--- THE DATA Enclosed Below ---

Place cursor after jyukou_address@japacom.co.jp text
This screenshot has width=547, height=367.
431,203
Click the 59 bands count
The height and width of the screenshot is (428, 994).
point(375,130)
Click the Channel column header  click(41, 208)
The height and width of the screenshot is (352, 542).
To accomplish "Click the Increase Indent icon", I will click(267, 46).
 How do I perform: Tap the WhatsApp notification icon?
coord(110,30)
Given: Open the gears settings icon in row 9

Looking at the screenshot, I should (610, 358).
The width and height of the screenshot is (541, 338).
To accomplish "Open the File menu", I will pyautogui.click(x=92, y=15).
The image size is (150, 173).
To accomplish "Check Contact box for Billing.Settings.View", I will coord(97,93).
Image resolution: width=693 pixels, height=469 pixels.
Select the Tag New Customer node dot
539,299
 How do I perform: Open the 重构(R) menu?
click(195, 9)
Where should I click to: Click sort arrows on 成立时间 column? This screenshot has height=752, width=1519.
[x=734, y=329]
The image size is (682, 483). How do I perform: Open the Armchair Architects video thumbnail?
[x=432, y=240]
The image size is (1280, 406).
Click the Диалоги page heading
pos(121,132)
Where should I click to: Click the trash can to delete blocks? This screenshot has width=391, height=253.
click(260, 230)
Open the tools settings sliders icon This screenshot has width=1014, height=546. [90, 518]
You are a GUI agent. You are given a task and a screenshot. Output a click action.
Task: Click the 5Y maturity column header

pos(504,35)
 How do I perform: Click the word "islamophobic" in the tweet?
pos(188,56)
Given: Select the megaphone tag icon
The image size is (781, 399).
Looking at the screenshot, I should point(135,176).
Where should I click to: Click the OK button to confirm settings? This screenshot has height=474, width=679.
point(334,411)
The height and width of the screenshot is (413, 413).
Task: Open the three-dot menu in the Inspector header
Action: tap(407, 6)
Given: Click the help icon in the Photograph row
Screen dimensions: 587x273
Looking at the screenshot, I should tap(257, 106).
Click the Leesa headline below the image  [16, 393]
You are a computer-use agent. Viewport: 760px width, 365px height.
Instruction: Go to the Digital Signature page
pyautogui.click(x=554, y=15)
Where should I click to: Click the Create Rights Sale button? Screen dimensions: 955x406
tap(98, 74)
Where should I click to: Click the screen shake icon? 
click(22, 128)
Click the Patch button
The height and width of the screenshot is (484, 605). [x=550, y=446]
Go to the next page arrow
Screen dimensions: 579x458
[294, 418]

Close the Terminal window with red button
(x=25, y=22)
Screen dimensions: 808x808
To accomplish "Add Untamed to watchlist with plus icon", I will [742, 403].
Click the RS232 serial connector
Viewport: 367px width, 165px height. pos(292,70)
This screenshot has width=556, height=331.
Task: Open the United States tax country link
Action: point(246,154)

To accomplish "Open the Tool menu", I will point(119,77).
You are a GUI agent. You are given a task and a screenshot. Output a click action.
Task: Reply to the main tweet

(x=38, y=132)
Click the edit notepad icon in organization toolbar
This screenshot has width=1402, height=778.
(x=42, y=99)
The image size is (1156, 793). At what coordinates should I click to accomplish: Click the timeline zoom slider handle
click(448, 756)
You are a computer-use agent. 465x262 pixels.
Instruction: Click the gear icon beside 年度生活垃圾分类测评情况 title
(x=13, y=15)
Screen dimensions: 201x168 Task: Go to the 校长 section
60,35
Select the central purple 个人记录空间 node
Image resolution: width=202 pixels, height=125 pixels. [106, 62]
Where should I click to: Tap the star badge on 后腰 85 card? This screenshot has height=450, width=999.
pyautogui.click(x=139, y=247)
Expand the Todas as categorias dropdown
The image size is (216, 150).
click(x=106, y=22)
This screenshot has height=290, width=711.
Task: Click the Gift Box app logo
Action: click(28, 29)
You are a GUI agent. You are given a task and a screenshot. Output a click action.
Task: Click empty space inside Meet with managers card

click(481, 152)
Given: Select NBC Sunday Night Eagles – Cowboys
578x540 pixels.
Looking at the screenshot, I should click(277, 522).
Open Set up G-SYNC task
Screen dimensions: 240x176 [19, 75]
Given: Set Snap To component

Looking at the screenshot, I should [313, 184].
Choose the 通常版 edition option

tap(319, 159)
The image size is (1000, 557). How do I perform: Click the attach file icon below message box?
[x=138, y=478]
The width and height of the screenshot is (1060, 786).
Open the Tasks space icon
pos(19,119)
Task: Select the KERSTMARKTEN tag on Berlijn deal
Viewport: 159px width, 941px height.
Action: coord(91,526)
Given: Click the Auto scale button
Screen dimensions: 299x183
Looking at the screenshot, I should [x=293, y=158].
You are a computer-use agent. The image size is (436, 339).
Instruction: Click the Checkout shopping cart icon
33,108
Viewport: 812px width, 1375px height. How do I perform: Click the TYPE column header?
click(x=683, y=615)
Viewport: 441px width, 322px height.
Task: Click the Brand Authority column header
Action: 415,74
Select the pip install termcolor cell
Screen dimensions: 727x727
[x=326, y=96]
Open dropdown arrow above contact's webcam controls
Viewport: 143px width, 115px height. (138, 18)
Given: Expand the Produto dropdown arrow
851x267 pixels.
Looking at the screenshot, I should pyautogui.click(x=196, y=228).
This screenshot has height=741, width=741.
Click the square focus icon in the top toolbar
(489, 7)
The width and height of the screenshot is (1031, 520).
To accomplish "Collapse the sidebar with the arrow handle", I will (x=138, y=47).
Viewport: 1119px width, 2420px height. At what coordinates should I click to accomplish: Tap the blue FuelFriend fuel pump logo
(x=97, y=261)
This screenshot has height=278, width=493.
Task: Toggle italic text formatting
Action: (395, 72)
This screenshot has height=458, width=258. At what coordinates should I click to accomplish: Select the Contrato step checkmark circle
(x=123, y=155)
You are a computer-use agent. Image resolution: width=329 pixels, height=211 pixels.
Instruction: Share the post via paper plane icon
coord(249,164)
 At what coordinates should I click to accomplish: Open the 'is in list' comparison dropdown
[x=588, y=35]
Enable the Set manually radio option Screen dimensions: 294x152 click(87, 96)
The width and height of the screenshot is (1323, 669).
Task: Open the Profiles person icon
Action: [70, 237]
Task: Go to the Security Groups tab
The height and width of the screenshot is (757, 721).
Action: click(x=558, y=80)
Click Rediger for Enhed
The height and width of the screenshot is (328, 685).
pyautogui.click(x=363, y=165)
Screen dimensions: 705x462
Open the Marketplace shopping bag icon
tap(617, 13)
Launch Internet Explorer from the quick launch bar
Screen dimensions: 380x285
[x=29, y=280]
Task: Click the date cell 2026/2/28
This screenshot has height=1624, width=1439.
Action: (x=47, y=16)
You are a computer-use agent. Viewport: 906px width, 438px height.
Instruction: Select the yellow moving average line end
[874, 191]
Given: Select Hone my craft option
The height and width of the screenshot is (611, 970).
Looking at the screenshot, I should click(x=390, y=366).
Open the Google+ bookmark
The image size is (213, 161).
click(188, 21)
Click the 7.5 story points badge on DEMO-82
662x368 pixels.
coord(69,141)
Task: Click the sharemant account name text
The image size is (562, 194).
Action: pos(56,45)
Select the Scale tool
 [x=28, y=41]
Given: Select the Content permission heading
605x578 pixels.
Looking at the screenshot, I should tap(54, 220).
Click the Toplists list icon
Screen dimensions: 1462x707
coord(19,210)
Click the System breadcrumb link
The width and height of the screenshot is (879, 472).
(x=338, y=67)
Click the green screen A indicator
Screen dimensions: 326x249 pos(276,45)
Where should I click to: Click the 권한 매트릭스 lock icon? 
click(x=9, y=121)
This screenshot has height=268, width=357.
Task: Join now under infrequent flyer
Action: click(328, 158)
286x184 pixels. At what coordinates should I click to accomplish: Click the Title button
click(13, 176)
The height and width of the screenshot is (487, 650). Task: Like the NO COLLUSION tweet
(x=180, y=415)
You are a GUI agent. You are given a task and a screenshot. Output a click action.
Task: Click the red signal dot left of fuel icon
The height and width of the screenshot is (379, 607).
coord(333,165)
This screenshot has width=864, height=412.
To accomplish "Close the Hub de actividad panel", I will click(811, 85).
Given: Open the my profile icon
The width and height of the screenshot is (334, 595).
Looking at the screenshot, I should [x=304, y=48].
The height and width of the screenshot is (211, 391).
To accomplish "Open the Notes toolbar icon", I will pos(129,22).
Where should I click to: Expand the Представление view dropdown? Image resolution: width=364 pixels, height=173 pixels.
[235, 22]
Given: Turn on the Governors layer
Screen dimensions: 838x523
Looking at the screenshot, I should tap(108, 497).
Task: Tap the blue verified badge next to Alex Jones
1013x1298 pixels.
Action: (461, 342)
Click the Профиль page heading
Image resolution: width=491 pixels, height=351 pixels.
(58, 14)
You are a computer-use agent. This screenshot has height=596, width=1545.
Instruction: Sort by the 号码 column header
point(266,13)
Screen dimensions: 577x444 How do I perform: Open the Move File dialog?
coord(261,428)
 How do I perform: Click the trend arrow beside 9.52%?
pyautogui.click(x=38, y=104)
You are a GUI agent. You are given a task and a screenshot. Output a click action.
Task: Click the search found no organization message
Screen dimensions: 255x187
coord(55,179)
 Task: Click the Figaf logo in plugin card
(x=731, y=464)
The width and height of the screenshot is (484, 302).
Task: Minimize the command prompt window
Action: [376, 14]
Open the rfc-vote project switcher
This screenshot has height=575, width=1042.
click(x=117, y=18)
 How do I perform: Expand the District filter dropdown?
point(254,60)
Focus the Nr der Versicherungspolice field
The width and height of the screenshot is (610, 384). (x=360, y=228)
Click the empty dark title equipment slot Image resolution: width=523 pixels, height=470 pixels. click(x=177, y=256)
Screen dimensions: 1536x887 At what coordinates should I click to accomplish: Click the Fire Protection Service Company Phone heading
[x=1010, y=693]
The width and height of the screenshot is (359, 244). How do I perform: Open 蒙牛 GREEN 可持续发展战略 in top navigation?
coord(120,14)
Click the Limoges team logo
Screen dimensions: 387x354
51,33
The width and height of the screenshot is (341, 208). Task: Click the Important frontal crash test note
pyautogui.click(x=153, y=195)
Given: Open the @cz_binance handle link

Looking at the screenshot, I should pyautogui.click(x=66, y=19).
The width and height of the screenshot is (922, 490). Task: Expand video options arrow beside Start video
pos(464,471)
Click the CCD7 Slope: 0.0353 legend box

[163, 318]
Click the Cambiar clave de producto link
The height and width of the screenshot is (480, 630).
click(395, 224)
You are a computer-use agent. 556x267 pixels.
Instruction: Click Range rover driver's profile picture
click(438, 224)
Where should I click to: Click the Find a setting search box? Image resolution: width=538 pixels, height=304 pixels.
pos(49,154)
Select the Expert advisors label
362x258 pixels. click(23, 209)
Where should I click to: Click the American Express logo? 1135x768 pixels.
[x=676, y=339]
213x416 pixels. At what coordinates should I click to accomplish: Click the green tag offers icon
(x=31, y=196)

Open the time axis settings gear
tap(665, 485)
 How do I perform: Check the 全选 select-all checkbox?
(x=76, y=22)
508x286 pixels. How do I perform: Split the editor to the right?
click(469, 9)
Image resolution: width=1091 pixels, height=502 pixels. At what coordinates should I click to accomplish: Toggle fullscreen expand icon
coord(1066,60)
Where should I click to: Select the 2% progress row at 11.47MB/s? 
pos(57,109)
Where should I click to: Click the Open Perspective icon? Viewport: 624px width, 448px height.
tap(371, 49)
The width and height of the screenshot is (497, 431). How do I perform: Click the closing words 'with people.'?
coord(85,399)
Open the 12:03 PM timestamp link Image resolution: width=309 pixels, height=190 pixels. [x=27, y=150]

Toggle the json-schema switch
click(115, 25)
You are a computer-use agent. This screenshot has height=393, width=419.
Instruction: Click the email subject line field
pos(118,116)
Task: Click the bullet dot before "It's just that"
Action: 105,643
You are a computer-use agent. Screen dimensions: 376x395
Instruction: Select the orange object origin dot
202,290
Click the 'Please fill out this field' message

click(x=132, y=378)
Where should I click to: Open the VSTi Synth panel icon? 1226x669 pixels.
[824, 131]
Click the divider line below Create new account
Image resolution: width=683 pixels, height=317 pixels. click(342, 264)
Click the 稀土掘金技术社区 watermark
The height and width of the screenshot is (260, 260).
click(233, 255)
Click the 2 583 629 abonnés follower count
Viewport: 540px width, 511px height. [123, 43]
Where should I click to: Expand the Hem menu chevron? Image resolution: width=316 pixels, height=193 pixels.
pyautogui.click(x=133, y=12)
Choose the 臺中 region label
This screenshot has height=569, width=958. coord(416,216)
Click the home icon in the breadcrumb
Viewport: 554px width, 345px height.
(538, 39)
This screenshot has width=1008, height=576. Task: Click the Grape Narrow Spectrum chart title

--- End of Enclosed THE DATA ---

◆ WHAT NEEDS TO BE DONE
The required answer is the run of lines above, starting at the line with "Task: Reply to the main tweet" and ending at the line with "Given: Expand the Produto dropdown arrow", reproduced exactly with both ends.

◆ RESULT OF THIS EXERCISE
Task: Reply to the main tweet

(x=38, y=132)
Click the edit notepad icon in organization toolbar
This screenshot has width=1402, height=778.
(x=42, y=99)
The image size is (1156, 793). At what coordinates should I click to accomplish: Click the timeline zoom slider handle
click(448, 756)
You are a computer-use agent. 465x262 pixels.
Instruction: Click the gear icon beside 年度生活垃圾分类测评情况 title
(x=13, y=15)
Screen dimensions: 201x168 Task: Go to the 校长 section
60,35
Select the central purple 个人记录空间 node
Image resolution: width=202 pixels, height=125 pixels. [106, 62]
Where should I click to: Tap the star badge on 后腰 85 card? This screenshot has height=450, width=999.
pyautogui.click(x=139, y=247)
Expand the Todas as categorias dropdown
The image size is (216, 150).
click(x=106, y=22)
This screenshot has height=290, width=711.
Task: Click the Gift Box app logo
Action: click(28, 29)
You are a GUI agent. You are given a task and a screenshot. Output a click action.
Task: Click empty space inside Meet with managers card

click(481, 152)
Given: Select NBC Sunday Night Eagles – Cowboys
578x540 pixels.
Looking at the screenshot, I should click(277, 522).
Open Set up G-SYNC task
Screen dimensions: 240x176 [19, 75]
Given: Set Snap To component

Looking at the screenshot, I should [313, 184].
Choose the 通常版 edition option

tap(319, 159)
The image size is (1000, 557). How do I perform: Click the attach file icon below message box?
[x=138, y=478]
The width and height of the screenshot is (1060, 786).
Open the Tasks space icon
pos(19,119)
Task: Select the KERSTMARKTEN tag on Berlijn deal
Viewport: 159px width, 941px height.
Action: coord(91,526)
Given: Click the Auto scale button
Screen dimensions: 299x183
Looking at the screenshot, I should [x=293, y=158].
You are a computer-use agent. The image size is (436, 339).
Instruction: Click the Checkout shopping cart icon
33,108
Viewport: 812px width, 1375px height. How do I perform: Click the TYPE column header?
click(x=683, y=615)
Viewport: 441px width, 322px height.
Task: Click the Brand Authority column header
Action: 415,74
Select the pip install termcolor cell
Screen dimensions: 727x727
[x=326, y=96]
Open dropdown arrow above contact's webcam controls
Viewport: 143px width, 115px height. (138, 18)
Given: Expand the Produto dropdown arrow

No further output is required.